(Records from a data collection)
[start]
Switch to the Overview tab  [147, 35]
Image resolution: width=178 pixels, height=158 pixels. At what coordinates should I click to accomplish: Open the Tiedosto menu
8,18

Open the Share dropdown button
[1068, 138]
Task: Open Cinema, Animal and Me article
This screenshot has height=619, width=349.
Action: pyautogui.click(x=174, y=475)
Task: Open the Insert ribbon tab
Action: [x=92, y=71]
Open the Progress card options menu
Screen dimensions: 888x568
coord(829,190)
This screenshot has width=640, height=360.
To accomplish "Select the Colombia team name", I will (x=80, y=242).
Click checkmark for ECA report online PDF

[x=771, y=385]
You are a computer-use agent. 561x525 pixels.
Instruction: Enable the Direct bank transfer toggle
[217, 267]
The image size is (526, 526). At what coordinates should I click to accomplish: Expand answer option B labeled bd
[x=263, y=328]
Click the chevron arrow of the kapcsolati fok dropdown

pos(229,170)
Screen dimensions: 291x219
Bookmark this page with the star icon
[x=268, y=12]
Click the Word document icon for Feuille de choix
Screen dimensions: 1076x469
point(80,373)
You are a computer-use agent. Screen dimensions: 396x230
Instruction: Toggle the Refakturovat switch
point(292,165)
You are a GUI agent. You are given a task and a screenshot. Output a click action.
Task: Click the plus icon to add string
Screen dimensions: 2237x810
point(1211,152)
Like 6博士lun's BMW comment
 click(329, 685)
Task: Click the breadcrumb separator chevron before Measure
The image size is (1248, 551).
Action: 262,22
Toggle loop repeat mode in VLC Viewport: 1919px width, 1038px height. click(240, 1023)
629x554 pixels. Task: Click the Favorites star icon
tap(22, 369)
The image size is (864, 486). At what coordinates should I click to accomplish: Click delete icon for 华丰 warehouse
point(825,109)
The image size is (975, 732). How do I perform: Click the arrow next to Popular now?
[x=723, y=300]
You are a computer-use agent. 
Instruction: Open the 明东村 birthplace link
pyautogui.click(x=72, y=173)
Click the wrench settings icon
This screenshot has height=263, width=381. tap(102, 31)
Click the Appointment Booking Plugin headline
[end]
TASK TO COMPLETE: Extract every line of the records above that contains the string "coordinates", treating uppercase and lowercase letters as distinct.

WRITTEN ANSWER:
Image resolution: width=178 pixels, height=158 pixels. At what coordinates should I click to accomplish: Open the Tiedosto menu
The image size is (526, 526). At what coordinates should I click to accomplish: Expand answer option B labeled bd
The image size is (864, 486). At what coordinates should I click to accomplish: Click delete icon for 华丰 warehouse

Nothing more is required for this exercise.